Another surprise: the diversity on display at the festival. It was a comment from an audience member that made him realize that the number of people of color performing on one stage was significant. “I never saw that, growing up.”
But could they really dance? Are they interesting artists? “Those questions I was asked,” Hunter says. “And yes, we keep proving to ourselves that we’re professional.”
This year, spotlighted Deaf celebrities CJ Jones and Fred Beam join the action. Hunter says Beam “opened the door for him” by inviting Hunter to perform with him and his group, Wild Zappers. “Every year, his work gets deeper,” says Hunter. “He’ll be doing some Afro dance.”
Sign Dance Collective, a London-based company returning for its third visit, brings precise, political work. A real life story ripped from the news about a person framed by the government and trying to fit into society is the centerpiece of a dance Hunter says depicts “the truth about what’s happening in the world, not fantasy.”
It may get no more “real life” than the Deaf Dance Academy arriving from Turkey. “There’s a lot going on there,” Hunter says, a veiled reference to the recent coup attempt and other unrest. “We got the visas a few days ago, so they’re still coming. It’s their first time. They do belly dancing, ballet, drumming, (combined).”
Technology allows Hunter to conduct phone interviews with ease. An interpreter takes the spoken words and a video using ASL is made in close-to real time. Previously, the system was slow and people often hung up on him, thinking the call had been dropped. At a coffee shop recently, he was thrilled to encounter a barista who knew a little bit of ASL. Even so, Hunter still meets people who believe deaf people can’t have children or drive cars—let alone dance.
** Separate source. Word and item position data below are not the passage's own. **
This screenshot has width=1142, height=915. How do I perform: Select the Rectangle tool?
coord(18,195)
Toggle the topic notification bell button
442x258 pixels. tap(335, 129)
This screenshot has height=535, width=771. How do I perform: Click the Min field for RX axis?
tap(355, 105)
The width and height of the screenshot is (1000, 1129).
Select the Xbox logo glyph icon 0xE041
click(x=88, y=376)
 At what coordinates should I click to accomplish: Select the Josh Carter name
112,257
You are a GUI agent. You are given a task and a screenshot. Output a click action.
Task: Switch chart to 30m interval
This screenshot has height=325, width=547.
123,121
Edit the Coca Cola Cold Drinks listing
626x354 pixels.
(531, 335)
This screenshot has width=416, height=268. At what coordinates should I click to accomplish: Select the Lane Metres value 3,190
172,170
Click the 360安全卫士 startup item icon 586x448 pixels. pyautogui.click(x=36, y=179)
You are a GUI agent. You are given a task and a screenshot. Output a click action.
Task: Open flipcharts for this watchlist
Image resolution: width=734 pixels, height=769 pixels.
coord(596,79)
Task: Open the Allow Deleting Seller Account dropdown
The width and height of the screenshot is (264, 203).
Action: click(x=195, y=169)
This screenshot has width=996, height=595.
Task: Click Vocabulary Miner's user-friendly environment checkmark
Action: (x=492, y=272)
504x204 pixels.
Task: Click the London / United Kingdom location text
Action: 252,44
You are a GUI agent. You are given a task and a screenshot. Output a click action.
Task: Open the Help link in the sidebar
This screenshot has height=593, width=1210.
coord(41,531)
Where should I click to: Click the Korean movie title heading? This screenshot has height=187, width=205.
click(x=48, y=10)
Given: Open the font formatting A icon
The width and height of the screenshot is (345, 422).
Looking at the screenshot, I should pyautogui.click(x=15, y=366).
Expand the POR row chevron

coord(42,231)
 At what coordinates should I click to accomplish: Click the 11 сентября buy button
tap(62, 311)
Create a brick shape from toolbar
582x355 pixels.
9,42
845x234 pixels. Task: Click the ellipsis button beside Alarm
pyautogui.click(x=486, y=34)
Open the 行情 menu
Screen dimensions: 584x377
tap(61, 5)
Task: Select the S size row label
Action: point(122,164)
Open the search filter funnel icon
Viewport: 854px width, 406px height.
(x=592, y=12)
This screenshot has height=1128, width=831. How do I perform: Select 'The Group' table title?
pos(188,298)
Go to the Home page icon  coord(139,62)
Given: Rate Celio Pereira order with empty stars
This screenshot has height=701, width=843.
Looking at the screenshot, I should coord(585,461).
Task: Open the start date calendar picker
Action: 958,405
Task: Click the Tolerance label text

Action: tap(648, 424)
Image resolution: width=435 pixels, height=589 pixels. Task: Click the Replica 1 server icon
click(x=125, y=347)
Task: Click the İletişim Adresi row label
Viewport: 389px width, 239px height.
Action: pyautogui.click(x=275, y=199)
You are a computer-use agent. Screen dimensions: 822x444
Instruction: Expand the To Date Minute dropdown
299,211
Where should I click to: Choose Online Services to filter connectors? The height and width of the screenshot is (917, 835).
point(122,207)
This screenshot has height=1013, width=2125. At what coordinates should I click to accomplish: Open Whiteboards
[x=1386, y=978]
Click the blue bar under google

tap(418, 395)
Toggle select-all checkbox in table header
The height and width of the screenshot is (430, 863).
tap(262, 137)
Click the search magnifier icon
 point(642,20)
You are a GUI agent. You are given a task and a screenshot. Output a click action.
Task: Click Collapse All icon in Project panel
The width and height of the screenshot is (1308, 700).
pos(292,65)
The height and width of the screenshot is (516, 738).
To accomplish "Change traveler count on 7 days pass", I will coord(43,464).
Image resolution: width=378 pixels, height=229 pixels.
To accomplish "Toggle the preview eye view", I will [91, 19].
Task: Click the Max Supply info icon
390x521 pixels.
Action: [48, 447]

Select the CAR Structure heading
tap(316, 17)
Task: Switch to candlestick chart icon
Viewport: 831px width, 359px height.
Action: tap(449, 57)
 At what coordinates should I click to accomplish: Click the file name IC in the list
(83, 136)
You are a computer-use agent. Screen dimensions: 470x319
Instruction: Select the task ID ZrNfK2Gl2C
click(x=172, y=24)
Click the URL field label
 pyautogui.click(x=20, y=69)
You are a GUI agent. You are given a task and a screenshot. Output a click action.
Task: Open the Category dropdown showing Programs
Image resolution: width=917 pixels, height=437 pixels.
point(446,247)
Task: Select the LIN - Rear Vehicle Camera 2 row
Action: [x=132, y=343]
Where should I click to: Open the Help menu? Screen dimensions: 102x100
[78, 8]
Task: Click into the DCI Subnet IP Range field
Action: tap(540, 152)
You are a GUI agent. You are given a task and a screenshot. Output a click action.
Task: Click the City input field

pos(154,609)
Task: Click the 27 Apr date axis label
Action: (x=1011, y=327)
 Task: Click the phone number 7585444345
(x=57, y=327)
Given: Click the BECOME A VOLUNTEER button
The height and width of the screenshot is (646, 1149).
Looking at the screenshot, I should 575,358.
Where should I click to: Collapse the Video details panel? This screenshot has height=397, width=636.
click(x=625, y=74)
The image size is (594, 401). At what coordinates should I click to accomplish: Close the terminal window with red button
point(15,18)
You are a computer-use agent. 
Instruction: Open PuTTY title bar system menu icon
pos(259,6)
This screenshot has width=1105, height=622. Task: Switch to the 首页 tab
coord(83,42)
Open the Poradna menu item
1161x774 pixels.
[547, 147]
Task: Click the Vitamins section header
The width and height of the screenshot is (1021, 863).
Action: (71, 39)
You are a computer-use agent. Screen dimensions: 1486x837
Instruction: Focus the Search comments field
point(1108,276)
An insider in the dance world might know that visual cues and memorized rhythms are as much a part of unison or structured dances as is the ability to hear music. An improvisational performer might think that listening to the bodies’ tempo and rhythms is a more honest, soulful source for generating movement. But what Hunter says is important to him and to others in the Deaf community is that the “outlier,” the person who knows little about the Deaf experience, is curious. “Approach a deaf person face-to-face, don’t talk too slow or too fast,” he advises. And recognize that deaf people have a history, culture, ASL and dance, a beautiful, connective language in motion.